[EXERCISE DESCRIPTION]: Convert the material, from its start through the line containing "Screen dimensions: 820x450 pos(23,64)", into a numbered list and leave out any blank lines.

[DATA SHOWN]:

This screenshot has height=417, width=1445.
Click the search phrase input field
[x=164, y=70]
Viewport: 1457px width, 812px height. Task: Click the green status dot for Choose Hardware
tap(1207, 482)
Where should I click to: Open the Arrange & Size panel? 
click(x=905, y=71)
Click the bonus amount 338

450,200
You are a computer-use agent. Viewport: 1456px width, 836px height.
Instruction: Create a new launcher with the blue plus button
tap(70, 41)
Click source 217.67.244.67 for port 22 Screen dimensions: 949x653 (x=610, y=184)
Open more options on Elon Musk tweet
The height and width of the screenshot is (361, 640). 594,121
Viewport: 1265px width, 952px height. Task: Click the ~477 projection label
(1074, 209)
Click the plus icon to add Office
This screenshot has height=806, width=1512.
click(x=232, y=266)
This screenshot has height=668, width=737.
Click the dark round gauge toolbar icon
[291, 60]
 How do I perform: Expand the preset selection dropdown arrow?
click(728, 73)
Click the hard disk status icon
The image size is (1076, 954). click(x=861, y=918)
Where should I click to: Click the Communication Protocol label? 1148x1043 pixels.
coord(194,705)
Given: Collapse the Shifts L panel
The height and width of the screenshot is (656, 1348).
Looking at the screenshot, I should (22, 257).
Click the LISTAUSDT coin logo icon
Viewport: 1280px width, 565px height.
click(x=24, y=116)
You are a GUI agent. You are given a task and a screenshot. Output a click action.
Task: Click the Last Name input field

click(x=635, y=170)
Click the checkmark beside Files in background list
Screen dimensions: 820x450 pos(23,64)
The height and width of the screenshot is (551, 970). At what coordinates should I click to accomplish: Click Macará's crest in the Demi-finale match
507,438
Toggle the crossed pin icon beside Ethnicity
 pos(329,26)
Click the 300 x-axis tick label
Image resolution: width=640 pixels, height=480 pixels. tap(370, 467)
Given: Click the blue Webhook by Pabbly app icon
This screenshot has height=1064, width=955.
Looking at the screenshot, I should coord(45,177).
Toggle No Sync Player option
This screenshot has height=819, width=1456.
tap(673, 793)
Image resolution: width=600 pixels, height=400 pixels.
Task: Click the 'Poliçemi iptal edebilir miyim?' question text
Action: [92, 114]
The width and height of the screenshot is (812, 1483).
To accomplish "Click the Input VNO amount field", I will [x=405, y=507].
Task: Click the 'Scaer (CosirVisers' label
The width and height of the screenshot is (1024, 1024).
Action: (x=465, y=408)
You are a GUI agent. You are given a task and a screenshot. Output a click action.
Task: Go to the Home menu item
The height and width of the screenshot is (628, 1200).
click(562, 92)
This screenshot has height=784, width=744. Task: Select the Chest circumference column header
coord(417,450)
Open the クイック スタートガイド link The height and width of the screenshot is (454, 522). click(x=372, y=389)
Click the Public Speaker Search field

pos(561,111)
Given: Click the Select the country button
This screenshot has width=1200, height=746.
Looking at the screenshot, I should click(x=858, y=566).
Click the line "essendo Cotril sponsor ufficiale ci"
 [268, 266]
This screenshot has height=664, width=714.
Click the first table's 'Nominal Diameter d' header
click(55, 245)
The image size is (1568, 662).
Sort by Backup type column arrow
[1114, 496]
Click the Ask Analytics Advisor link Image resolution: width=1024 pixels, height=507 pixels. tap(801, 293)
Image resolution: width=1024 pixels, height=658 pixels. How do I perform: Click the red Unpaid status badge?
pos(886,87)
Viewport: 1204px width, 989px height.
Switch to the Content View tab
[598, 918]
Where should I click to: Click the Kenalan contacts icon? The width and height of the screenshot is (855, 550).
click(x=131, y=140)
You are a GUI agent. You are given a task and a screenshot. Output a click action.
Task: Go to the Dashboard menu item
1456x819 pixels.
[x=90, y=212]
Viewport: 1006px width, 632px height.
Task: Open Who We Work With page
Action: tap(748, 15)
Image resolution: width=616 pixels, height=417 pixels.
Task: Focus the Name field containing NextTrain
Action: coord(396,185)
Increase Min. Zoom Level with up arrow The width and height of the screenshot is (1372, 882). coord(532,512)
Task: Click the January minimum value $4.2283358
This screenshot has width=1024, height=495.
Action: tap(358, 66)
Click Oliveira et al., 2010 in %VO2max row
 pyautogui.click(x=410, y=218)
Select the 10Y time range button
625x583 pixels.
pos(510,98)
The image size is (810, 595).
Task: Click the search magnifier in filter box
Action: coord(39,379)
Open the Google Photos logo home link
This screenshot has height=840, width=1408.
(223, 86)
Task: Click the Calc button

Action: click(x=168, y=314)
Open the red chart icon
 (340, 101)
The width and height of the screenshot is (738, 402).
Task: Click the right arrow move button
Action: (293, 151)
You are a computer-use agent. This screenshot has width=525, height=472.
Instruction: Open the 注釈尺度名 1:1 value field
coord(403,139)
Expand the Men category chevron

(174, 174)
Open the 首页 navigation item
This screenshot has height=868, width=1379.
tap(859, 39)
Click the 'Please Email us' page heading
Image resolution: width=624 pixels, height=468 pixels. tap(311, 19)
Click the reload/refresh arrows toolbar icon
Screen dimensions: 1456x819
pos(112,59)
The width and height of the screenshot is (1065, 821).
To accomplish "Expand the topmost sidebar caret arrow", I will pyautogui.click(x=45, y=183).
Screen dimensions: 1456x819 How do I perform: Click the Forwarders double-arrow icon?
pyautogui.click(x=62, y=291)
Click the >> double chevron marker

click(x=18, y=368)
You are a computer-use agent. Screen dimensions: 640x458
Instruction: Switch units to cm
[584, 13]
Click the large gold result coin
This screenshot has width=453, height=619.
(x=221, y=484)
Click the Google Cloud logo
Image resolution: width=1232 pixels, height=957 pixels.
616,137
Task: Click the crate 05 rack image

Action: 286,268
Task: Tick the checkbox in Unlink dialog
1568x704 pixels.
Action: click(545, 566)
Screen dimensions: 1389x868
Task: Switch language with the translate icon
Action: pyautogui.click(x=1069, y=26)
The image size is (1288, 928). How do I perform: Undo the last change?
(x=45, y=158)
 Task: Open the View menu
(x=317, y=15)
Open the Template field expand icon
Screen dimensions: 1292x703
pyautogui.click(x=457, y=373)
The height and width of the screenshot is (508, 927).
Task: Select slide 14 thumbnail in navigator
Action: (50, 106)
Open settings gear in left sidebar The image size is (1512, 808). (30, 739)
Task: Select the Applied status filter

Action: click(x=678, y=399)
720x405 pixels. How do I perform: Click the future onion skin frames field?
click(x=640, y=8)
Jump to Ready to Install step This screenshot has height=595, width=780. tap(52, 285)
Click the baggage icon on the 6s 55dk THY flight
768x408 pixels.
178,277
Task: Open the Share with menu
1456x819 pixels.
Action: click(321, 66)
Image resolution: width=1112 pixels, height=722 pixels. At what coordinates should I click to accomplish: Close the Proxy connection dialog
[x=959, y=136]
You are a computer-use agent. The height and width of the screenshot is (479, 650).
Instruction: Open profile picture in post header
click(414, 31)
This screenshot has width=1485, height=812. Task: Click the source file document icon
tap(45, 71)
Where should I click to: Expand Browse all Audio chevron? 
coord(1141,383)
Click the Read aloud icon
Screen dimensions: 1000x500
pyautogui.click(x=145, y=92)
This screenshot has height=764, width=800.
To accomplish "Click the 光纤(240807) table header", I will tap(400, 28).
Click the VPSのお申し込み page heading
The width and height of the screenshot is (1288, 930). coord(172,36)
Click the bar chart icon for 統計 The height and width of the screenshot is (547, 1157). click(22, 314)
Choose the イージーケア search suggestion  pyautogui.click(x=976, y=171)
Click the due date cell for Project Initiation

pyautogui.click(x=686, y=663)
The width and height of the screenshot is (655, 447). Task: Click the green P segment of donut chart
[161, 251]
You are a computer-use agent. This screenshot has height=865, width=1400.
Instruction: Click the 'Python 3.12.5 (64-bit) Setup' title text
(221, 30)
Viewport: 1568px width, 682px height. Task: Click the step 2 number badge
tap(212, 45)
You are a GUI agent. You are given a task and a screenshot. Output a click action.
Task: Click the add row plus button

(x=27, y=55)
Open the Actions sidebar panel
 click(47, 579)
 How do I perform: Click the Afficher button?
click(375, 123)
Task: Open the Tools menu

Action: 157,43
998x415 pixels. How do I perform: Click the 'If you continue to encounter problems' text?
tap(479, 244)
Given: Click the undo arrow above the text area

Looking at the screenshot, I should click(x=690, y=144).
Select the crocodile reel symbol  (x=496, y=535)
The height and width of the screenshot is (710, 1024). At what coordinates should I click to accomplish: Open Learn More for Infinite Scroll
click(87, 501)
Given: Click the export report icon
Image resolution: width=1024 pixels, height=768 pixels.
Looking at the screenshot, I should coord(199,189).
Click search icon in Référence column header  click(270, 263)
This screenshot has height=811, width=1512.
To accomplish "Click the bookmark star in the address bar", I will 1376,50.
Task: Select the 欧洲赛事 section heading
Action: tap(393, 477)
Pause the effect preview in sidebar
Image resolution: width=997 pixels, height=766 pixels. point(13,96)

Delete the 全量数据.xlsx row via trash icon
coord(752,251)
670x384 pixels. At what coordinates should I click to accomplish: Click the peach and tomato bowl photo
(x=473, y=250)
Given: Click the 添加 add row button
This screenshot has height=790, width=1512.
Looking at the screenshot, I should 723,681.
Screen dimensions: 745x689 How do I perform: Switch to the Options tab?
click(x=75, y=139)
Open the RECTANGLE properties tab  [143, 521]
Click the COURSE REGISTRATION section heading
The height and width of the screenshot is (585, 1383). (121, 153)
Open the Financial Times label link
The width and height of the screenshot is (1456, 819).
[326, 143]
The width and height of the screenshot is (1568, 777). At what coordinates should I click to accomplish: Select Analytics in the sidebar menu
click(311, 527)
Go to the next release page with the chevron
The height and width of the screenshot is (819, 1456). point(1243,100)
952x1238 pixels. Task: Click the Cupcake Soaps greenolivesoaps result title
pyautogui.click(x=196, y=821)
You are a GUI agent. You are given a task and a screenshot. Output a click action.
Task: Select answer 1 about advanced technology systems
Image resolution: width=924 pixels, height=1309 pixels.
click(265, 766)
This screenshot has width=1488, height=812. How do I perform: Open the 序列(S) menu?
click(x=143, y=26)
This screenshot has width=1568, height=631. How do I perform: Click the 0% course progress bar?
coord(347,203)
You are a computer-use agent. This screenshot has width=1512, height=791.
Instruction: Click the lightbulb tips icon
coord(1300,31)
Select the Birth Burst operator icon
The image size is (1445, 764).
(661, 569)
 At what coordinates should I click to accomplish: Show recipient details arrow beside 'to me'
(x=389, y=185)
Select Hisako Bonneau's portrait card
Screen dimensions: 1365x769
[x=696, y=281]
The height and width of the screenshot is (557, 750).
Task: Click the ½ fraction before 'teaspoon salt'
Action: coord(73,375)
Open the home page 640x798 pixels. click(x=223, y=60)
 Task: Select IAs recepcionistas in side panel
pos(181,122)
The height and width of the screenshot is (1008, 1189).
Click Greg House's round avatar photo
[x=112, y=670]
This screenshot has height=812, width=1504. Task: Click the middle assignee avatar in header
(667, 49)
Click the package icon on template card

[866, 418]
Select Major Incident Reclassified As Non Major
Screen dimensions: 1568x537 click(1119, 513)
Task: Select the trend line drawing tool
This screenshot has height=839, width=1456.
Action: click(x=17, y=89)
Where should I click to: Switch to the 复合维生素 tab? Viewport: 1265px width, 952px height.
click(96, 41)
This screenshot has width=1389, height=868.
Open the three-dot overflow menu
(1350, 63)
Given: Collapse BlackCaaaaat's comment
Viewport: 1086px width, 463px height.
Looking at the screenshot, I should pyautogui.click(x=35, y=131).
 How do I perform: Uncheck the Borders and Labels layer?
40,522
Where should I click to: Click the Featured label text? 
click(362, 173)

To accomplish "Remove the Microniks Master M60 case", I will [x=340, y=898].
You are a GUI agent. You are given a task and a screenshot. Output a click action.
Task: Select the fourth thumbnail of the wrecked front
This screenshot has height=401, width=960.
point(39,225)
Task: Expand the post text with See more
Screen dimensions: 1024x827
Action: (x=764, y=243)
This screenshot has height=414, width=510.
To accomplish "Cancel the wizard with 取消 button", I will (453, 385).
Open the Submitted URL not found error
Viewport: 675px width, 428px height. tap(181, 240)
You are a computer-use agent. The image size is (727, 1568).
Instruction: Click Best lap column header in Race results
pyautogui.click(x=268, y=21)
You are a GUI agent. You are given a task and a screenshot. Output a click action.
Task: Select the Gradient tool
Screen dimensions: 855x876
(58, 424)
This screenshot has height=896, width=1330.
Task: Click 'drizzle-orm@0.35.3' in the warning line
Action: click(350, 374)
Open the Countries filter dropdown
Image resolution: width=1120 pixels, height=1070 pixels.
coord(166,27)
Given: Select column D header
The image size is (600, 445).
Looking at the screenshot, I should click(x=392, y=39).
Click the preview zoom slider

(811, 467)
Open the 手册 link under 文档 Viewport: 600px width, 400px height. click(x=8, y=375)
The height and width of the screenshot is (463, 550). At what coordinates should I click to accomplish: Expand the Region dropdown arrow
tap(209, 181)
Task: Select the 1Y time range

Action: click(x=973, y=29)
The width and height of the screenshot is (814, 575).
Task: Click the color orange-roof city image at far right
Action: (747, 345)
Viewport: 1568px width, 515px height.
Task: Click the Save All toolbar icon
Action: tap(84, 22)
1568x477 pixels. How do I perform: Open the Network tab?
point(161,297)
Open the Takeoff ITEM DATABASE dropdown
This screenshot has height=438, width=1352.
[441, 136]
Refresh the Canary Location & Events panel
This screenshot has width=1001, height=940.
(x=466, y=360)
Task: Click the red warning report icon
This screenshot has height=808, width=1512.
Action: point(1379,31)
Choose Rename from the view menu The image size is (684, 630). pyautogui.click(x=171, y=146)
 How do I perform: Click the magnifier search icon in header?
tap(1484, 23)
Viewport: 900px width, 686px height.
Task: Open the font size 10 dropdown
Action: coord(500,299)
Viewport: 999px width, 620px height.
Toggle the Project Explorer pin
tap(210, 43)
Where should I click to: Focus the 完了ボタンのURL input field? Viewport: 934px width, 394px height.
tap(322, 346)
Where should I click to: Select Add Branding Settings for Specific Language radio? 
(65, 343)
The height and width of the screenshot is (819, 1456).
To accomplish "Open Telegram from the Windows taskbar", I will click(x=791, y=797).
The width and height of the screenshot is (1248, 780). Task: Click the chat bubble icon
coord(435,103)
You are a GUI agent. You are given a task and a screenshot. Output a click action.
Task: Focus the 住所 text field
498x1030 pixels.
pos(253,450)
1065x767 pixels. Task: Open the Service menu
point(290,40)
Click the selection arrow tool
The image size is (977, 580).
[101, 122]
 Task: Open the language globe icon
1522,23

[REPLY]:
1. This screenshot has height=417, width=1445.
2. Click the search phrase input field
3. [x=164, y=70]
4. Viewport: 1457px width, 812px height. Task: Click the green status dot for Choose Hardware
5. tap(1207, 482)
6. Where should I click to: Open the Arrange & Size panel? 
7. click(x=905, y=71)
8. Click the bonus amount 338
9. 450,200
10. You are a computer-use agent. Viewport: 1456px width, 836px height.
11. Instruction: Create a new launcher with the blue plus button
12. tap(70, 41)
13. Click source 217.67.244.67 for port 22 Screen dimensions: 949x653 (x=610, y=184)
14. Open more options on Elon Musk tweet
15. The height and width of the screenshot is (361, 640). 594,121
16. Viewport: 1265px width, 952px height. Task: Click the ~477 projection label
17. (1074, 209)
18. Click the plus icon to add Office
19. This screenshot has height=806, width=1512.
20. click(x=232, y=266)
21. This screenshot has height=668, width=737.
22. Click the dark round gauge toolbar icon
23. [291, 60]
24.  How do I perform: Expand the preset selection dropdown arrow?
25. click(728, 73)
26. Click the hard disk status icon
27. The image size is (1076, 954). click(x=861, y=918)
28. Where should I click to: Click the Communication Protocol label? 1148x1043 pixels.
29. coord(194,705)
30. Given: Collapse the Shifts L panel
31. The height and width of the screenshot is (656, 1348).
32. Looking at the screenshot, I should (22, 257).
33. Click the LISTAUSDT coin logo icon
34. Viewport: 1280px width, 565px height.
35. click(x=24, y=116)
36. You are a GUI agent. You are given a task and a screenshot. Output a click action.
37. Task: Click the Last Name input field
38. click(x=635, y=170)
39. Click the checkmark beside Files in background list
40. Screen dimensions: 820x450 pos(23,64)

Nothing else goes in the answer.